▸ **Scopo del compito**
Prosegui per favore il brano sulla carriera di Gianolla, riprendendo subito dopo la sua ultima frase.

▸ **Brano da leggere**
+++
Almeno inizialmente, tuttavia, lo spazio per stare in campo era quella che era. «Vero, il parquet non lo vedevo molto, ma via via ho trovato la mia dimensione. E c’è stato pure un periodo in cui ritengo di aver offerto prestazioni al di sopra di quelle che erano le mie reali possibilità. Madre natura non mi era stata d’aiuto e anche il talento non era una mia prerogativa. Così, tutto ciò che mi sono guadagnato era dovuto pressoché esclusivamente al gran lavoro in palestra al quale mi sono sottoposto. Sì, mi sono sempre fatto il mazzo per riuscire a emergere. A galvanizzarmi sono stati i tifosi. Non solo quelli organizzati, ma tutto il pubblico del Pianella che sapeva darmi la scossa. Aveva il potere di trasmettermi ulteriore forza».

A proposito, sembra ancora di risentirlo quel coro che risuonava così: “Noi abbiam un giocatore che, segna più di Riva e McAdoo: Rambo, Rambo Gianolla...”. «Avevo i brividi quando me lo dedicavano e non nascondo che anche adesso quando lo riascolto mi vien la pelle d’oca. Capita, ad esempio, quando ogni tanto passo dal bar di “Juary” a Cucciago e lì c’è sempre qualcuno che mi accoglie intonando quel ritornello». Allora ciò significa che ha mantenuto il cordone ombelicale con questa “piazza”. «Certo che sì, perché continuo a ritenere Cantù la mia seconda casa, il posto del cuore. Anzi, il luogo in cui ho lasciato un pezzo del mio cuore. E così, quando per lavoro, mi capita di essere a Milano, faccio una capatina per tornare a respirare aria di casa e rivedere qualche vecchio amico o ex compagno di squadra. A proposito di questi ultimi, sento spesso con piacere al telefono Mannion e Bailey. La carriera di giocatore mi ha portato in città e squadre diverse, ma l’esperienza canturina è quella che più mi ha lasciato il segno. Ho giocato anche in altre squadre buone, ma lo spirito era diverso perché soltanto a Cantù il tempo ha permesso di costruire qualcosa d’importante. A livello di spogliatoio e di legami».

La carriera di Gianolla in serie A si è conclusa nel 1997 a Trieste. Dopodiché? «Novara in C1, Mestre in B, un anno e mezzo a Caorle in C1 con relativa promozione e l’altra metà anno a Padova in B. Poi sono sceso nelle cosiddette “minors”, per appendere le scarpe al chiodo a 38 anni».
+++
▸ **Dati forniti**
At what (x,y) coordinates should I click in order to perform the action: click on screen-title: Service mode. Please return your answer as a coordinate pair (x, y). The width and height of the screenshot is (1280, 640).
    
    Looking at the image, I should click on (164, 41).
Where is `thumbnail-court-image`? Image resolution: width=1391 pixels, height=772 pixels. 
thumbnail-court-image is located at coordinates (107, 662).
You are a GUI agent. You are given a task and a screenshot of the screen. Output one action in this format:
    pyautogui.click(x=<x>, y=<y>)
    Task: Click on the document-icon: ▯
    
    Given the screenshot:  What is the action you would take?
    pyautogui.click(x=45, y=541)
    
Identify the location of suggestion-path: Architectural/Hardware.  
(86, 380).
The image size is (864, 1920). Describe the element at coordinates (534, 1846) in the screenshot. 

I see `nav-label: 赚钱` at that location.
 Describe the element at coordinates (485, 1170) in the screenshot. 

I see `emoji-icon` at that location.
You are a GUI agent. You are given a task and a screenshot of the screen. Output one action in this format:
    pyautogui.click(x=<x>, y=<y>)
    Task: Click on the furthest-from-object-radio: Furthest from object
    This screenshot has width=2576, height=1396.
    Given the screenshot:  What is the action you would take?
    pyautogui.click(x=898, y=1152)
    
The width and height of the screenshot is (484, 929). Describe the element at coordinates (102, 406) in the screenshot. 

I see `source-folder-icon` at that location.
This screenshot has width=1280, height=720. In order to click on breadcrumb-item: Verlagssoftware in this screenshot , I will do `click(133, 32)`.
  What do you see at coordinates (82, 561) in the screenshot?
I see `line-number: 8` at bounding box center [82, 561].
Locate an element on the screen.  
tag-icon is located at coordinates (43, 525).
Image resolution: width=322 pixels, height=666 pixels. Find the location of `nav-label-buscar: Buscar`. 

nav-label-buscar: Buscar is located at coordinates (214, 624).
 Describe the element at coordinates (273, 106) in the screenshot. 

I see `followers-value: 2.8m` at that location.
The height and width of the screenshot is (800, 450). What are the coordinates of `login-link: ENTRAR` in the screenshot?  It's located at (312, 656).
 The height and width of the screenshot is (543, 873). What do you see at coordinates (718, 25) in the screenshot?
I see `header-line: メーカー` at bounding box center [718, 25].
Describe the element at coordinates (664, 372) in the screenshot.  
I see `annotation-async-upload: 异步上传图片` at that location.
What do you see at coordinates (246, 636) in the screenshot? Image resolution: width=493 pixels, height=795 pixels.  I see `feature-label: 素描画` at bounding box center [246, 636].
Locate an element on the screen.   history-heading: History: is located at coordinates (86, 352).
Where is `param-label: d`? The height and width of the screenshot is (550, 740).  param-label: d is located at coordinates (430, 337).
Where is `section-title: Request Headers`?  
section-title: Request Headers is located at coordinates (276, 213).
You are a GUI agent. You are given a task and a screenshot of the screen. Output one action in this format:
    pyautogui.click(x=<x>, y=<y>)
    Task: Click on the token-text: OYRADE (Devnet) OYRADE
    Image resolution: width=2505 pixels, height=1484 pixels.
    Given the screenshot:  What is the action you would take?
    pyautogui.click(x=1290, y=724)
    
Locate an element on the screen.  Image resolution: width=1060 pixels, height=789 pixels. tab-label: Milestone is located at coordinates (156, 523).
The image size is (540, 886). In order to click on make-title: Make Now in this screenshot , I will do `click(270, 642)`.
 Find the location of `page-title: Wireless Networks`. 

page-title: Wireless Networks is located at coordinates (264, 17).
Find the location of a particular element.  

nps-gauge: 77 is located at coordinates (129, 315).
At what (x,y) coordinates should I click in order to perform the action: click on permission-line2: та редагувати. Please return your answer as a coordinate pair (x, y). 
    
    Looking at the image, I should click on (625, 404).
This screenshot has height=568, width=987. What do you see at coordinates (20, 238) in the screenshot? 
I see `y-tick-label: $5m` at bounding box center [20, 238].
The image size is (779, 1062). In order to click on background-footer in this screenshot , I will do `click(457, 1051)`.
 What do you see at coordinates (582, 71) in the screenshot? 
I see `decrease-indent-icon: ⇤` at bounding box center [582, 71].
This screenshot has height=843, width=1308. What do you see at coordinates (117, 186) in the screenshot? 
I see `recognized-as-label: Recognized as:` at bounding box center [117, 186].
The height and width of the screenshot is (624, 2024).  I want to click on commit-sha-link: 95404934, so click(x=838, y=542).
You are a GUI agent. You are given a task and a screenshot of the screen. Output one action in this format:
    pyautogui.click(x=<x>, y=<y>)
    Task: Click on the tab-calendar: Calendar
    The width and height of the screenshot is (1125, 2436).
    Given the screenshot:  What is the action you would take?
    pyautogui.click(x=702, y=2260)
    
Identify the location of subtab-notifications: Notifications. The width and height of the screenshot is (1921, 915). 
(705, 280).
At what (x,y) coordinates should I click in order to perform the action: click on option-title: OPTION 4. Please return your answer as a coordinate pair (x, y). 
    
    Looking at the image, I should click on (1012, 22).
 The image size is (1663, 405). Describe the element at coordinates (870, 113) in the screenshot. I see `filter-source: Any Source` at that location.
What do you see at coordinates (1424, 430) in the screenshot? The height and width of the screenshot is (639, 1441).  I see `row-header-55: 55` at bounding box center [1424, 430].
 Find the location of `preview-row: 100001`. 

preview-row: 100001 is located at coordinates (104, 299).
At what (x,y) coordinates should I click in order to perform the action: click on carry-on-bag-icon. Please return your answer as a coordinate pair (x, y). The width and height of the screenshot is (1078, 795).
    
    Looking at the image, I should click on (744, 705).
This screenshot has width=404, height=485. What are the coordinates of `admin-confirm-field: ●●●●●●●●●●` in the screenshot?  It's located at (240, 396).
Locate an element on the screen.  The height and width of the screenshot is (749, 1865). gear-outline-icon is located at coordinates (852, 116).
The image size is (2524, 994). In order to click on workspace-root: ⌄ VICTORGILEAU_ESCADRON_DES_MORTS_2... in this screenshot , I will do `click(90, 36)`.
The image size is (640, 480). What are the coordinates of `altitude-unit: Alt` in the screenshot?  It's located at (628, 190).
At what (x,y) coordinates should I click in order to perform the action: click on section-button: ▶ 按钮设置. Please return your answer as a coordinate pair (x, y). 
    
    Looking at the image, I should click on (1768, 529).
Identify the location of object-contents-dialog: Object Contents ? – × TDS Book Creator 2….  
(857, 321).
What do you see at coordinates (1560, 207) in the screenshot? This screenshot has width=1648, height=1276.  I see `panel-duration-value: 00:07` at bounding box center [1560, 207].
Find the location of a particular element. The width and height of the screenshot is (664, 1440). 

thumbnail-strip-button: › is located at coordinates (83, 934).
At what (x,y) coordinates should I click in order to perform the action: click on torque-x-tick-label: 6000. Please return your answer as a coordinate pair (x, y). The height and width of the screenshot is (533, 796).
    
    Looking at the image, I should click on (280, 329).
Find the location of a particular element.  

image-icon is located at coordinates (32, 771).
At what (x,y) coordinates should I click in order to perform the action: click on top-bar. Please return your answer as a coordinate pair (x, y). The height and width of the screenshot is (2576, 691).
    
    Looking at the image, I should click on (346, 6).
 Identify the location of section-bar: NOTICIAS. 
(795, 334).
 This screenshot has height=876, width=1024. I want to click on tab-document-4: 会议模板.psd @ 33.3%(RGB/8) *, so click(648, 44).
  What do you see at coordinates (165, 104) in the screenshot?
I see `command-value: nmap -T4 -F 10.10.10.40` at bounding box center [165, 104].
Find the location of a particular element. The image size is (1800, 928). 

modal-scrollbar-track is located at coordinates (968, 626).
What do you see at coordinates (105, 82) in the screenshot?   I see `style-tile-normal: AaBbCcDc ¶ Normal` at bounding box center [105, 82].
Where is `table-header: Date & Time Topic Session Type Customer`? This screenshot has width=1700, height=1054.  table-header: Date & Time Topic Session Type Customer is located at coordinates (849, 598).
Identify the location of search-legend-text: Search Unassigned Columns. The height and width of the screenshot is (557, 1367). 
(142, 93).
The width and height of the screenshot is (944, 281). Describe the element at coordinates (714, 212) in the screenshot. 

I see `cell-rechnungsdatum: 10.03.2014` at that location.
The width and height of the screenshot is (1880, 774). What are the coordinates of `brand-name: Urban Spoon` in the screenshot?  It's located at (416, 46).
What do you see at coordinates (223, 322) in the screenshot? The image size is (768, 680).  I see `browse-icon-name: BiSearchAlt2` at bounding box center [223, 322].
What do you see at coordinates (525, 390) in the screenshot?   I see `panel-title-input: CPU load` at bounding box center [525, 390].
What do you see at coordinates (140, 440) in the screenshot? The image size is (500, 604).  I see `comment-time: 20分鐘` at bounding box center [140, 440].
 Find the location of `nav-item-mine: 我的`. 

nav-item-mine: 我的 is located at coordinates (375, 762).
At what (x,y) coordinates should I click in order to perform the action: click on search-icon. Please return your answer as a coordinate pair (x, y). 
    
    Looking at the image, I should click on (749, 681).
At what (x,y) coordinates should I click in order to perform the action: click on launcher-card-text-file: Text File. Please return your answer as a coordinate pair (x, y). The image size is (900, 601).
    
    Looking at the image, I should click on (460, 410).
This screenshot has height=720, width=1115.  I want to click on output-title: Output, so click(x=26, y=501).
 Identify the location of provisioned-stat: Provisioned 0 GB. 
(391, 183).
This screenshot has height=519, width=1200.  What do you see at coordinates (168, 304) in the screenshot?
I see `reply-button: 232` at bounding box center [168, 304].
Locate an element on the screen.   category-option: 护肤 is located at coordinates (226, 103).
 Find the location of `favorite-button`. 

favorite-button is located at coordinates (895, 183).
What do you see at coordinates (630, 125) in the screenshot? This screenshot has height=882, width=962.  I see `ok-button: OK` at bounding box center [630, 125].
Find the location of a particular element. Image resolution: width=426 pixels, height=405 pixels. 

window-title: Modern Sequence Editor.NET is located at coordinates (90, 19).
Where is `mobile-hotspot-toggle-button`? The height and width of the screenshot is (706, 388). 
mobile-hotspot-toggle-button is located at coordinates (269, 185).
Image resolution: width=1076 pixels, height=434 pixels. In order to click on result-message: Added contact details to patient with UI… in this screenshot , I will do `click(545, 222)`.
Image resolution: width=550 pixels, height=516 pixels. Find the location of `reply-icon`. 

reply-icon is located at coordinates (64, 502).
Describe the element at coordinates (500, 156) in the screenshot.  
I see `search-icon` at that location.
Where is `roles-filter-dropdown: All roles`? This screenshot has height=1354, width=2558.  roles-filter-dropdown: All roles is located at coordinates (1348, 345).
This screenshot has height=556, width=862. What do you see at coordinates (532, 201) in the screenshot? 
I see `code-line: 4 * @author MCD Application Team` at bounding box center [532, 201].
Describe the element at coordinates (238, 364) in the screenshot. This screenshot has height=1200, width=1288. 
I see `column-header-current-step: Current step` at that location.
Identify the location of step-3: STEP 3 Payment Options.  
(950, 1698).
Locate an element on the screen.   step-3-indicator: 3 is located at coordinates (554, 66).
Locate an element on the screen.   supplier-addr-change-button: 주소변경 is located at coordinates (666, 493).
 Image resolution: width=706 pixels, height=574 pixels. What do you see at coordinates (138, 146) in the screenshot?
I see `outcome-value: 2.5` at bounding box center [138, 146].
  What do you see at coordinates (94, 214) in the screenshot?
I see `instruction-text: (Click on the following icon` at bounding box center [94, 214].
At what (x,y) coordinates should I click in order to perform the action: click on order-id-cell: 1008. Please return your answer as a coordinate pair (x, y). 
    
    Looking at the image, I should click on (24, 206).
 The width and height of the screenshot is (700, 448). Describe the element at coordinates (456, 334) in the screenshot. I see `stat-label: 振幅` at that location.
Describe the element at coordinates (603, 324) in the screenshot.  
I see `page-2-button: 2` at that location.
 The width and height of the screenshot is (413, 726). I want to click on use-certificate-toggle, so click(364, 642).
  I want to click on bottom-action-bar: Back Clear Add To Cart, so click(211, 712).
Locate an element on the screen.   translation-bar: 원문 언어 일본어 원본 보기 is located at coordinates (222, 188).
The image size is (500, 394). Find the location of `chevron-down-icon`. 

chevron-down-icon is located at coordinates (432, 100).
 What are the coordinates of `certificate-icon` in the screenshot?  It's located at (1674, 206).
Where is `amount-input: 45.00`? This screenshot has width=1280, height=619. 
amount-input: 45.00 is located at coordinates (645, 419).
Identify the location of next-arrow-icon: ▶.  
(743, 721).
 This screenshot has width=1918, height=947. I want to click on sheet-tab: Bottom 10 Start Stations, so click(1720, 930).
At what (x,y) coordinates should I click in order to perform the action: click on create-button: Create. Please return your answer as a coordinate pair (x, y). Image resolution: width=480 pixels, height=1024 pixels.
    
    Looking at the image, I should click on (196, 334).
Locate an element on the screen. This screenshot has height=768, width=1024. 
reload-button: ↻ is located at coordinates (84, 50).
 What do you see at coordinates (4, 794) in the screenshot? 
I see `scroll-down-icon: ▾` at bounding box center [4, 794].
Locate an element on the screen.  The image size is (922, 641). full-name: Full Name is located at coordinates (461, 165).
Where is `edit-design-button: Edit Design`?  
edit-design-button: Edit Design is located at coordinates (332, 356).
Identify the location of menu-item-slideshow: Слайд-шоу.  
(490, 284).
+++
▸ **Risposta finale**
In seguito ci siamo imbattuti anche in un “Rambo” versione allenatore. «Portavo mia figlia ad allenarsi alla Reyer e mi fermavo sugli spalti. “Non è bello scorgere uno come te a bordo campo, sarebbe preferibile vederti allenare” mi dissero un giorno. Avevo già preso la tessera e così mi son detto “perché no?”. Ho iniziato con Under 14 e U.15 femminile, sono stato prima assistente e poi capo allenatore in C2 con la promozione tra Treviso e Mestre e ho chiuso un paio d’anni fa a Marcon - dove vivo da 21 anni - con gli U.14».

Ha accennato alla figlia cestista, una giocatrice che ha già fatto parte delle Nazionali giovanili. «Carlotta, 23 anni, è reduce dal quadriennio a Kennesaw State University, vicino ad Atlanta, dove si è laureata durante la pandemia e da dove siamo riusciti a riportarla a casa nel corso dei giorni più difficili del coronavirus. La prossima stagione giocherà di nuovo in Italia, precisamente in serie A2 in Toscana. È un’ala forte che sa giocare anche da “3”, ha fisico, è un’atleta e ha caparbietà anche se non ancora tutto il carattere che aveva suo padre quando scendeva in campo».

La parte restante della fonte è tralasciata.